THE SUPER BOWL was drawing near. I could guess what would happen. The NFL, having suffered plenty of collateral damage from the ghosts' salvos, had recently joined with the union to form a new group, the Alliance, to alleviate some of the misery. Upshaw, at his annual Super Bowl press conference, would extol the glowing health of his union and point to these new attempts to help the wounded vets, including a fund to cover joint replacements and a streamlining of the disability process.

The ghosts would hold their own Super Bowl press conference, under the auspices of Gridiron Greats. They'd auction off golf, poker and party time with the old pros to raise money for their casualties, and howl that the latest improvements are swell, but c'mon, the whole system needs overhauling.

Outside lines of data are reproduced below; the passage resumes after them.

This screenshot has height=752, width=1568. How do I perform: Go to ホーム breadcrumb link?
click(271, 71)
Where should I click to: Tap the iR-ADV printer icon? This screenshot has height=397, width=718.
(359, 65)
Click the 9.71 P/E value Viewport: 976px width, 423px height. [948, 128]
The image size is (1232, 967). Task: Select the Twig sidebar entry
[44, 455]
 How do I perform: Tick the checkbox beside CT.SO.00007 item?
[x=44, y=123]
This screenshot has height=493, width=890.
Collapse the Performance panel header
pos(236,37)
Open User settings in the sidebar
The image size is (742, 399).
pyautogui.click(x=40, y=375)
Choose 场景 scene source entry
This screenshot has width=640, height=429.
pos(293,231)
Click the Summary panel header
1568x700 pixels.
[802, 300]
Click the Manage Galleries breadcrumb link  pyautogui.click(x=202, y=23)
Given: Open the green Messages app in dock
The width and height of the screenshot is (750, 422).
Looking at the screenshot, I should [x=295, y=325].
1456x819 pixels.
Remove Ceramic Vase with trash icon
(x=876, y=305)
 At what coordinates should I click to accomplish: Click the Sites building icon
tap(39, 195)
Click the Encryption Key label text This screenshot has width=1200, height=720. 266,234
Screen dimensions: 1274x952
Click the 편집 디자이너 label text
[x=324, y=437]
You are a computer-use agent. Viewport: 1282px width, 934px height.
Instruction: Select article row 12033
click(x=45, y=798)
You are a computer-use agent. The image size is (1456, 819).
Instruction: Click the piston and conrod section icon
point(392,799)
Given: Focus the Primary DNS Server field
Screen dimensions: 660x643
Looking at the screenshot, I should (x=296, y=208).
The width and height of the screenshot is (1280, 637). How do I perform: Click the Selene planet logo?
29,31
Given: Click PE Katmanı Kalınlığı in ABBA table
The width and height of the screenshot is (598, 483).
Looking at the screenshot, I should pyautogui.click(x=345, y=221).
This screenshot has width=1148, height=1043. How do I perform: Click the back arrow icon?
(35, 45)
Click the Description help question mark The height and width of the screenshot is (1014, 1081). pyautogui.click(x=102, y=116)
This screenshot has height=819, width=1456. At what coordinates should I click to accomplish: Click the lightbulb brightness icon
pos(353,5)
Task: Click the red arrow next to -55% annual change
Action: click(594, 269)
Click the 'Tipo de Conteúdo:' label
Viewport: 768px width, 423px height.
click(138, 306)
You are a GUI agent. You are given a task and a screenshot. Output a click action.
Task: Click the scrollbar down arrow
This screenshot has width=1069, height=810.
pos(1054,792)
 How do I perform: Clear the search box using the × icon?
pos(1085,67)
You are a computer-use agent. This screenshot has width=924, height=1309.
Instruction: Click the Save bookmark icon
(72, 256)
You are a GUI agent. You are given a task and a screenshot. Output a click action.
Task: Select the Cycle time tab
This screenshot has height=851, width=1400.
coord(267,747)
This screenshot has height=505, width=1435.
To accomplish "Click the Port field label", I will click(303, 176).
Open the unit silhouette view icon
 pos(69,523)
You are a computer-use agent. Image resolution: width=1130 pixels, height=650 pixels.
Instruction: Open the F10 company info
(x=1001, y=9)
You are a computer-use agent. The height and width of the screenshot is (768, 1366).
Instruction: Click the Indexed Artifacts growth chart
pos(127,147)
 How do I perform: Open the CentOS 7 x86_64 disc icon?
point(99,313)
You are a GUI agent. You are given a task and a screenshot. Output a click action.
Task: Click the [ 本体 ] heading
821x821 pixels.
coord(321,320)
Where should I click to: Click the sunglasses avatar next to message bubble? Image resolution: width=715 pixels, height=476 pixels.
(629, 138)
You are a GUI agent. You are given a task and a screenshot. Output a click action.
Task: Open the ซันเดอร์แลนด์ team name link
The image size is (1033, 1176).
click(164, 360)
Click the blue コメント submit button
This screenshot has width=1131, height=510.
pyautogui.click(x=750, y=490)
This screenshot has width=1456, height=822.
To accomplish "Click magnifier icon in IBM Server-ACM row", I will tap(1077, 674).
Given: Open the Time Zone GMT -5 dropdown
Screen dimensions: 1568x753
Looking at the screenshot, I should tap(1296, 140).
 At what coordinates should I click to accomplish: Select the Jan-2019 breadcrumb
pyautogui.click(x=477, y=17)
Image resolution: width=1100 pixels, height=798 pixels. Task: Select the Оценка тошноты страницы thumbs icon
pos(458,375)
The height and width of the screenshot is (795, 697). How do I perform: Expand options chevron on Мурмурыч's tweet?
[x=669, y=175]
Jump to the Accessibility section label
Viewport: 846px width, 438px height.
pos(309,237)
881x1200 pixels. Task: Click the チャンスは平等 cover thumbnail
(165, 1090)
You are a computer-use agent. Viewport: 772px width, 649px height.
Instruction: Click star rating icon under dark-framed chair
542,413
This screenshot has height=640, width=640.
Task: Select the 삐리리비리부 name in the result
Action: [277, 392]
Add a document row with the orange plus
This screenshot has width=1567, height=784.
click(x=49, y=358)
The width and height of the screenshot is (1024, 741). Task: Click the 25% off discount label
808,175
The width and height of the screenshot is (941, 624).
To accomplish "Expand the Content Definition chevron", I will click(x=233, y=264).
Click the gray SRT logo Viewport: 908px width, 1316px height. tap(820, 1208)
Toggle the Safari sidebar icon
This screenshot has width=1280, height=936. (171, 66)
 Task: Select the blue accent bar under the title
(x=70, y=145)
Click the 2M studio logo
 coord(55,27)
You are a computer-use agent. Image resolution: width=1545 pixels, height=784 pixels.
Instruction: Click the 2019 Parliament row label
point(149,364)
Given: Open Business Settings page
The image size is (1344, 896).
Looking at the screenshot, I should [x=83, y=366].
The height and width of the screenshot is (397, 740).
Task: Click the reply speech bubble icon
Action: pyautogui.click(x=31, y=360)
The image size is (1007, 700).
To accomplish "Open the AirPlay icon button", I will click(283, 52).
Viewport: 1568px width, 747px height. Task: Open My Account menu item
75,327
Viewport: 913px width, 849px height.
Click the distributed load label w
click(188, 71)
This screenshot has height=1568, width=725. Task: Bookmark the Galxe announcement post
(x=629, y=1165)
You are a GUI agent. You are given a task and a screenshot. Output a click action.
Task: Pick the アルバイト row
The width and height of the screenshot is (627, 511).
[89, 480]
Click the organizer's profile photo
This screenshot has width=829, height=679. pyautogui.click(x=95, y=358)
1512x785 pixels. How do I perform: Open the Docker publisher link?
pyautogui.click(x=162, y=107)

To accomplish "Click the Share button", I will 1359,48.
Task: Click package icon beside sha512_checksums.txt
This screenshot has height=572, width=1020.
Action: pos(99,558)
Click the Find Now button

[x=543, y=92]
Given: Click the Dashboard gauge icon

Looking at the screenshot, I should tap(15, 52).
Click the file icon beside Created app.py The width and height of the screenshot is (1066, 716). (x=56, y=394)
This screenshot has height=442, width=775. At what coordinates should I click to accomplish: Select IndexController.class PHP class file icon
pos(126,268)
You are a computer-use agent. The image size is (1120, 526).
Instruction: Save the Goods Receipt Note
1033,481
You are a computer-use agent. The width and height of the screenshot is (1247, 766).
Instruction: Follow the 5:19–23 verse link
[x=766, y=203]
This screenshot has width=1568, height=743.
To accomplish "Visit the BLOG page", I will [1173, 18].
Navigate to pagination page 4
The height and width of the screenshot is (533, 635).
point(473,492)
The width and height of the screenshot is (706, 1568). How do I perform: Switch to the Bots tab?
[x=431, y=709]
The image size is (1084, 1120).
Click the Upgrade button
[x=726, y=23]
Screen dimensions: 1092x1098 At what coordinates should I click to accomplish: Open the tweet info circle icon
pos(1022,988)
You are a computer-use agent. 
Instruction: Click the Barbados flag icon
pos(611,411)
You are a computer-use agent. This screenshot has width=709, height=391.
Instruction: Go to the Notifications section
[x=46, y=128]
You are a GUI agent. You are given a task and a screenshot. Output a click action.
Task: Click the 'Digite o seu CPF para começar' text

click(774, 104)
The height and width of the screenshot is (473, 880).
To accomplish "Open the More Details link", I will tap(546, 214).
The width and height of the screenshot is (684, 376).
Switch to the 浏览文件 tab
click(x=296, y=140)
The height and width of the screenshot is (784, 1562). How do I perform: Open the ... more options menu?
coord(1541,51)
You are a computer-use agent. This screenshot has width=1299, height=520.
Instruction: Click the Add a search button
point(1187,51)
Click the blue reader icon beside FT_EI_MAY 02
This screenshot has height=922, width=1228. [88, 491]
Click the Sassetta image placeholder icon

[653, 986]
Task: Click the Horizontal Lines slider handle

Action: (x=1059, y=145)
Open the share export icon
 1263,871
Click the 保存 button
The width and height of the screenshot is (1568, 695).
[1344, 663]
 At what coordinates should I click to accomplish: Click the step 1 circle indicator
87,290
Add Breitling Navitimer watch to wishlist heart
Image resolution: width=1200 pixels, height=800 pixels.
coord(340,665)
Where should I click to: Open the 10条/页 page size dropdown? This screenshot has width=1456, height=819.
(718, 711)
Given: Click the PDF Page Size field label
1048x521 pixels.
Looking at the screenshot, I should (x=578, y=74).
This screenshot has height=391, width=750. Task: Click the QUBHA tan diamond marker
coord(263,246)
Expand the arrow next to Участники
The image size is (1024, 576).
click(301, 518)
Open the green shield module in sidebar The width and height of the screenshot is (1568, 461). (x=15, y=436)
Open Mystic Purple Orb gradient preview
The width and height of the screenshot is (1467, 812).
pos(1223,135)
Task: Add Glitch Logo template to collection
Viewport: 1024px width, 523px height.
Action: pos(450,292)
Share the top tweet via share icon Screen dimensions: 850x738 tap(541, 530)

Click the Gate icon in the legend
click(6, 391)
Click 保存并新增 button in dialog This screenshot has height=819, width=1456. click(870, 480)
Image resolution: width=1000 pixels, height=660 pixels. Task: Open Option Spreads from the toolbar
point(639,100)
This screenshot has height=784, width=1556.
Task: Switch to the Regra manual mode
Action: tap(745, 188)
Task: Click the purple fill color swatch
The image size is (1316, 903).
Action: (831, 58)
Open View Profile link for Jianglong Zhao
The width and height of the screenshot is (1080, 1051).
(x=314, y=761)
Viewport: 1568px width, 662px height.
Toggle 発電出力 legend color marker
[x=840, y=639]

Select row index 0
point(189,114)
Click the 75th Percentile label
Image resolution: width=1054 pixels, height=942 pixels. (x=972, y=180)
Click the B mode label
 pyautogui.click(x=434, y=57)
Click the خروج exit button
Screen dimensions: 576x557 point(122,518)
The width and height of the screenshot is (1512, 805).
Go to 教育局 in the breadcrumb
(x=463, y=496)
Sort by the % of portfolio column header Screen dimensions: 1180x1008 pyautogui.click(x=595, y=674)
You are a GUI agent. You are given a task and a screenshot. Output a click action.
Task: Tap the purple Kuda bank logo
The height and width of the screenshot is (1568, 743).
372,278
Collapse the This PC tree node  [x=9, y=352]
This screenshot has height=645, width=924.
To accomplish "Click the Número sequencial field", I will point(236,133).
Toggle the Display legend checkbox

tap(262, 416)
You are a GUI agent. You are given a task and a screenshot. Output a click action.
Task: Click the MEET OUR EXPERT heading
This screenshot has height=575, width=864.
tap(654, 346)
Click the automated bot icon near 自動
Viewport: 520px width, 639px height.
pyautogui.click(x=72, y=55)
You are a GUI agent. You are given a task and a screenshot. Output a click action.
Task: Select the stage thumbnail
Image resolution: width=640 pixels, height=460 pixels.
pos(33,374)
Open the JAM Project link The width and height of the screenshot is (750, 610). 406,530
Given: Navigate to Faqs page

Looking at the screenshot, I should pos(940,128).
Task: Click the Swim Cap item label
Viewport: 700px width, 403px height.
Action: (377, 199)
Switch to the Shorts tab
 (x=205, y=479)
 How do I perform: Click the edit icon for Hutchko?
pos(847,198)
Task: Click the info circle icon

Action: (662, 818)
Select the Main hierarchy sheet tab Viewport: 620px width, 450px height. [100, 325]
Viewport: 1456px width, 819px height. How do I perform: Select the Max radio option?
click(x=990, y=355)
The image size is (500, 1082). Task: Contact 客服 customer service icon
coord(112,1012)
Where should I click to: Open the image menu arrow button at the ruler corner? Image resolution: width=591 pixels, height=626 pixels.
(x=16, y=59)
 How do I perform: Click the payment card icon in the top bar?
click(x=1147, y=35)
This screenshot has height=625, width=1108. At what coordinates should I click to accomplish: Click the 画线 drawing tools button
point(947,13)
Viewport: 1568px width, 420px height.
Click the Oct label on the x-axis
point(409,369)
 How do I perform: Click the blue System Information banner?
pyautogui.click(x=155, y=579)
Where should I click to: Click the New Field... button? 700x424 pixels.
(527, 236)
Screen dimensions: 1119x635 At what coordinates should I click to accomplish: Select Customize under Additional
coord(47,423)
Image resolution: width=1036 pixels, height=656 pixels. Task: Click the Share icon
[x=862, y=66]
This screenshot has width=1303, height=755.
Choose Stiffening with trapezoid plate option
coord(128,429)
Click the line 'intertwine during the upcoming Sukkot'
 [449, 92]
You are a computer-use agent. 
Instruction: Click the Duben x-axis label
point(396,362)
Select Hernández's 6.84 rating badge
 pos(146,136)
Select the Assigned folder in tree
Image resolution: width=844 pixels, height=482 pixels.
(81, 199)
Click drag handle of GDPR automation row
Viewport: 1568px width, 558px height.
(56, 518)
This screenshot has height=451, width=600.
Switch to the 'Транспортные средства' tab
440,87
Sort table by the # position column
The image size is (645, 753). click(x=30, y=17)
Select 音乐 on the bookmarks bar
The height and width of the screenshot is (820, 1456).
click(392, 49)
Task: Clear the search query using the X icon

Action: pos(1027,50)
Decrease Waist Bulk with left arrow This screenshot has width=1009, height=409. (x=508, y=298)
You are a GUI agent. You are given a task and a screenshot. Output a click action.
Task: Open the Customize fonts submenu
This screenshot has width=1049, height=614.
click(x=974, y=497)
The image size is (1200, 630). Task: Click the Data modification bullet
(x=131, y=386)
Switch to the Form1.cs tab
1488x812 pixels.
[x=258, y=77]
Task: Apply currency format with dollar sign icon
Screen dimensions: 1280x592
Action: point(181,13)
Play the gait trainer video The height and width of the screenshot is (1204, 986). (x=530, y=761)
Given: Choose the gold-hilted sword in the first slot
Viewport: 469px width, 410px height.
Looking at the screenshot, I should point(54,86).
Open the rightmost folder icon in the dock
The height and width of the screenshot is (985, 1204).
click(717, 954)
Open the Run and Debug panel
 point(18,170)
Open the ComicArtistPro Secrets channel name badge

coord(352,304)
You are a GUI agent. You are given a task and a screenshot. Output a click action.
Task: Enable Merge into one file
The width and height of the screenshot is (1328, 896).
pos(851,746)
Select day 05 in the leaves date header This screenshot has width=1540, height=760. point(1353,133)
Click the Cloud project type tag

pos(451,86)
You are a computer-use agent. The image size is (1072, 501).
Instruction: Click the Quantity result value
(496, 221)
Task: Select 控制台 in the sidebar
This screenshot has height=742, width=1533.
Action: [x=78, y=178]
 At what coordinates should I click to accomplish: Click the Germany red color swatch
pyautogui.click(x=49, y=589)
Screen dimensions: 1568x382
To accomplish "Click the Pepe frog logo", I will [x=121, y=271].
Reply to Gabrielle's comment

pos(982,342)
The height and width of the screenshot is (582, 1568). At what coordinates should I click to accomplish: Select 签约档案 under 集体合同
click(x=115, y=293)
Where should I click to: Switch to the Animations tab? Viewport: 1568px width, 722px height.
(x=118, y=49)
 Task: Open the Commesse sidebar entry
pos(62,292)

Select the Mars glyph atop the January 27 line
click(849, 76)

The war would go on. Two ticking bombs—the increasing awareness of concussions' toxic long-term effects and the alarming rise of obesity among linemen—could make it more vicious still.

Hall of Fame Bears running back Gayle Sayers would attend the ghosts' press conference. He might not howl. He'd likely just keep killing Upshaw and the NFL softly, reminding everyone, "This is not how a family works."

Then Sunday would come, and my family would gather in front of the TV when the hitting started at 6:18 sharp. I wondered if I'd turn up the volume.